Note: to use `.parallel = T`, [doParallel package needs to be loaded and cores need to be registered](#/parellel_setup)
plyr vs. foreach (an opinion)
========================================================
type: sub-section
- Generally, if the resulting output is very big (in this example, > 1 million rows) then the computing solution needs to efficiently handle the data. In this case, `ldply` seems to be a superior solution to `foreach` using `.combine = rbind`. However, I did not search for better stacking methods for `foreach` and even `ldply` can become limited at this data size.

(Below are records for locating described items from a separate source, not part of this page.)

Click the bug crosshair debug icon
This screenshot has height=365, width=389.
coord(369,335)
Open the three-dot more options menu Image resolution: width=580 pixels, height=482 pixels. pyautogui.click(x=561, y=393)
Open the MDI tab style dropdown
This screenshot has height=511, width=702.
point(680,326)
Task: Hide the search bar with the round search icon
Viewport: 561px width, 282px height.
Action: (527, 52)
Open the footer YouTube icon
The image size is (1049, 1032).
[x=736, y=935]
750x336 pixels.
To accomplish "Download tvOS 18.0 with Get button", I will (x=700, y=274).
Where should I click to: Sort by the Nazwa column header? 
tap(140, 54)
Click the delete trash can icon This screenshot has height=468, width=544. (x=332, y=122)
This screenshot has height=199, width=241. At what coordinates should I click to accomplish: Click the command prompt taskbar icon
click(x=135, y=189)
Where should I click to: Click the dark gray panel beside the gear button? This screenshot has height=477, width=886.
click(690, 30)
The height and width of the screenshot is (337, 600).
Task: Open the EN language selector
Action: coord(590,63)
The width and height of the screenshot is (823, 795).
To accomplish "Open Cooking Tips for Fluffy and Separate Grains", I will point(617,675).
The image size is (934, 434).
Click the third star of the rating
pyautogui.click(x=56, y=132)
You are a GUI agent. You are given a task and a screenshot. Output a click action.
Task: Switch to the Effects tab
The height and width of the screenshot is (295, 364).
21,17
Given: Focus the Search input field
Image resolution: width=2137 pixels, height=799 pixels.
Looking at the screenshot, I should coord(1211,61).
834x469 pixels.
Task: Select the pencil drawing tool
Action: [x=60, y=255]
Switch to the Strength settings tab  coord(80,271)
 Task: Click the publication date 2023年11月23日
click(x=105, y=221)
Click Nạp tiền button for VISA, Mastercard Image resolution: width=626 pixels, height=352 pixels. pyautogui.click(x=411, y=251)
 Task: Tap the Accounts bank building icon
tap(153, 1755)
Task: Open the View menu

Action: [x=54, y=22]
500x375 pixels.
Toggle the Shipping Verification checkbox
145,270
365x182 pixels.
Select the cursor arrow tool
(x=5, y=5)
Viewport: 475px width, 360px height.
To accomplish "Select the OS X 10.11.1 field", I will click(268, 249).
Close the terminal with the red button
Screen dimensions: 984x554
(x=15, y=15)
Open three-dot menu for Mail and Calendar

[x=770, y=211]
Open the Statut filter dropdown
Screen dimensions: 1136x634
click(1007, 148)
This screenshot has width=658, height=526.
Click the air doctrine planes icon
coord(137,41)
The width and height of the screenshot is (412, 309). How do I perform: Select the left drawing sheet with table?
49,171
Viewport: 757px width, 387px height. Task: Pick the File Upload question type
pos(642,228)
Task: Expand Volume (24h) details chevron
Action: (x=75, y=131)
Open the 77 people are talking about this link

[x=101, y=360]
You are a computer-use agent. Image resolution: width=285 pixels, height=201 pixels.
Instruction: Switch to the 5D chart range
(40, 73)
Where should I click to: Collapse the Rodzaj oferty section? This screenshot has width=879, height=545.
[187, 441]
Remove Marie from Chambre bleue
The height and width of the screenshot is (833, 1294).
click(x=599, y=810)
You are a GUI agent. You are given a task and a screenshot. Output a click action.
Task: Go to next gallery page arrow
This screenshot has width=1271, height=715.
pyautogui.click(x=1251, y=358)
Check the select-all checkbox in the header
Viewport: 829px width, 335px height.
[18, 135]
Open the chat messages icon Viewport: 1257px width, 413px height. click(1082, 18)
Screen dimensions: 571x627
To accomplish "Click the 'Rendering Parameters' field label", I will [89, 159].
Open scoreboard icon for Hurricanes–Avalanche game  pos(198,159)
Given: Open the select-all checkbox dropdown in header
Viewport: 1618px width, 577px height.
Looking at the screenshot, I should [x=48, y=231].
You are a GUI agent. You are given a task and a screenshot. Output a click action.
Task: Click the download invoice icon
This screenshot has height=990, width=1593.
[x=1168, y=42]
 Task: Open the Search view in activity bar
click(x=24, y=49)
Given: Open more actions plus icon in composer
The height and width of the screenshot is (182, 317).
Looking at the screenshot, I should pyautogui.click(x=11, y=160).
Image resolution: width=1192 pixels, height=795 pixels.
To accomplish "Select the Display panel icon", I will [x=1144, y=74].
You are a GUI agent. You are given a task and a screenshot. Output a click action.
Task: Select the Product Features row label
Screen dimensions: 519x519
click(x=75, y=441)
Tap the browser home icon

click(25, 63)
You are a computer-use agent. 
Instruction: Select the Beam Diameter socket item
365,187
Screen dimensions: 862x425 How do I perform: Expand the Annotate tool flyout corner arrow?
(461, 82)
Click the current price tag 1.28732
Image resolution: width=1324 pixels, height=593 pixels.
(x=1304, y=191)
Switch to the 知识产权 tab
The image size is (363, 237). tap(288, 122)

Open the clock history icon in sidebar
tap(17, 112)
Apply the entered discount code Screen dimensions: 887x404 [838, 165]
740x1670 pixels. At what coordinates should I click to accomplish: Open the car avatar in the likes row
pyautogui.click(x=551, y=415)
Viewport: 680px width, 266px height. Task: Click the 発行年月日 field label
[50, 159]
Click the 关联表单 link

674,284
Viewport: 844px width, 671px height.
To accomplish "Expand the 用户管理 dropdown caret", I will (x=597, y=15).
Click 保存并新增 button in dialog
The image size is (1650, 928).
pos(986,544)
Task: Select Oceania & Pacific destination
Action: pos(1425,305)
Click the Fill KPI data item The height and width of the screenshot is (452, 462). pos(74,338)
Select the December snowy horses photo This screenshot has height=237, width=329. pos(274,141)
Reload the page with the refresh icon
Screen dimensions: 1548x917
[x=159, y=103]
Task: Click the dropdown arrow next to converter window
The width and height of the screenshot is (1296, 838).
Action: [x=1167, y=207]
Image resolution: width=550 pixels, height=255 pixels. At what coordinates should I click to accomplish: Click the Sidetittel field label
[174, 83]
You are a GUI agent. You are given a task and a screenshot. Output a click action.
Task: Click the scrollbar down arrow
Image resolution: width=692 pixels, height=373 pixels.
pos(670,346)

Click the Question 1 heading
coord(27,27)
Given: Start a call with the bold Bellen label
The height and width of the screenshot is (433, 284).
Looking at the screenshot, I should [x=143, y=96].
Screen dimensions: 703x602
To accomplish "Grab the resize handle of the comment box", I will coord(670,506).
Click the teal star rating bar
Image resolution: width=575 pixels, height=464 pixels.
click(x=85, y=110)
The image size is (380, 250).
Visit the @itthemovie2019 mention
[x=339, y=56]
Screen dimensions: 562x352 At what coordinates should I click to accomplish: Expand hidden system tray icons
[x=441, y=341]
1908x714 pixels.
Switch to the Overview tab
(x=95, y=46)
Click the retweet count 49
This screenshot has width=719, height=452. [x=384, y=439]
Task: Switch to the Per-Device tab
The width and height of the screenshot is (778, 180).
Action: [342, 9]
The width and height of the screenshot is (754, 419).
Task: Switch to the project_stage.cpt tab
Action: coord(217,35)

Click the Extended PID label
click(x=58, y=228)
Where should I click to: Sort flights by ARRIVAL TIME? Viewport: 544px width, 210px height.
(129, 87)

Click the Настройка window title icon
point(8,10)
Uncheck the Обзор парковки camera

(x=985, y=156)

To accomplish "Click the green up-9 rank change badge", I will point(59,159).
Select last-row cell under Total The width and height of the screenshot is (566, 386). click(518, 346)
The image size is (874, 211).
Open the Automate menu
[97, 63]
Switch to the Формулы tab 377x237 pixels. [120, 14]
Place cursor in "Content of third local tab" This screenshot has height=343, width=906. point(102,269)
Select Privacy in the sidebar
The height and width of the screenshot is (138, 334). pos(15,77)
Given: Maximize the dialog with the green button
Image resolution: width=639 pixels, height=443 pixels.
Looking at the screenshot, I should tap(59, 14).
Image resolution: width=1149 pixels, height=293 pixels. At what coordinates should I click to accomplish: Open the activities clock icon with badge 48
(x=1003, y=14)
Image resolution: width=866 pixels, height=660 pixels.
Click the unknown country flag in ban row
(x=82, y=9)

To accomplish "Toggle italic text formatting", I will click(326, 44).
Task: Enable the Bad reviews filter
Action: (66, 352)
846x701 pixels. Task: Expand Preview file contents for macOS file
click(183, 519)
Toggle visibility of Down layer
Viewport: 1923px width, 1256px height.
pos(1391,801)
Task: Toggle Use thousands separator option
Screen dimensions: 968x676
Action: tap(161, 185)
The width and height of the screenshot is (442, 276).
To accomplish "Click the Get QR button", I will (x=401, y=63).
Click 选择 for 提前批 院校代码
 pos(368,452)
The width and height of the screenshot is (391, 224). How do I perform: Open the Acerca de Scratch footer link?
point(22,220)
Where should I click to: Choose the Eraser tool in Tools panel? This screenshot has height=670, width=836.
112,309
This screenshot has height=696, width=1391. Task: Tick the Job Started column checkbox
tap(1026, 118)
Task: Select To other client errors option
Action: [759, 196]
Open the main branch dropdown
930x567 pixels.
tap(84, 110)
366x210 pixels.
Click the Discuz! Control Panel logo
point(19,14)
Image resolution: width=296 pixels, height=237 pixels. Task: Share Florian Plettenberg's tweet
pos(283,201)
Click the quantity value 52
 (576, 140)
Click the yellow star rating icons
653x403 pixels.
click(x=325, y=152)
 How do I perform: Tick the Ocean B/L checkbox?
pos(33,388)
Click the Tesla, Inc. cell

- If the method is slow (e.g., MCMC computations) but the resulting output isn't very big, then this `foreach` implementation should be comparable.
- Large data manipulations: `data.table` and `dplyr` have implementations to make this more efficient.
Using the server
========================================================
type:section
I use the rhino servers through scicomp. It requires an account and a "fred" drive.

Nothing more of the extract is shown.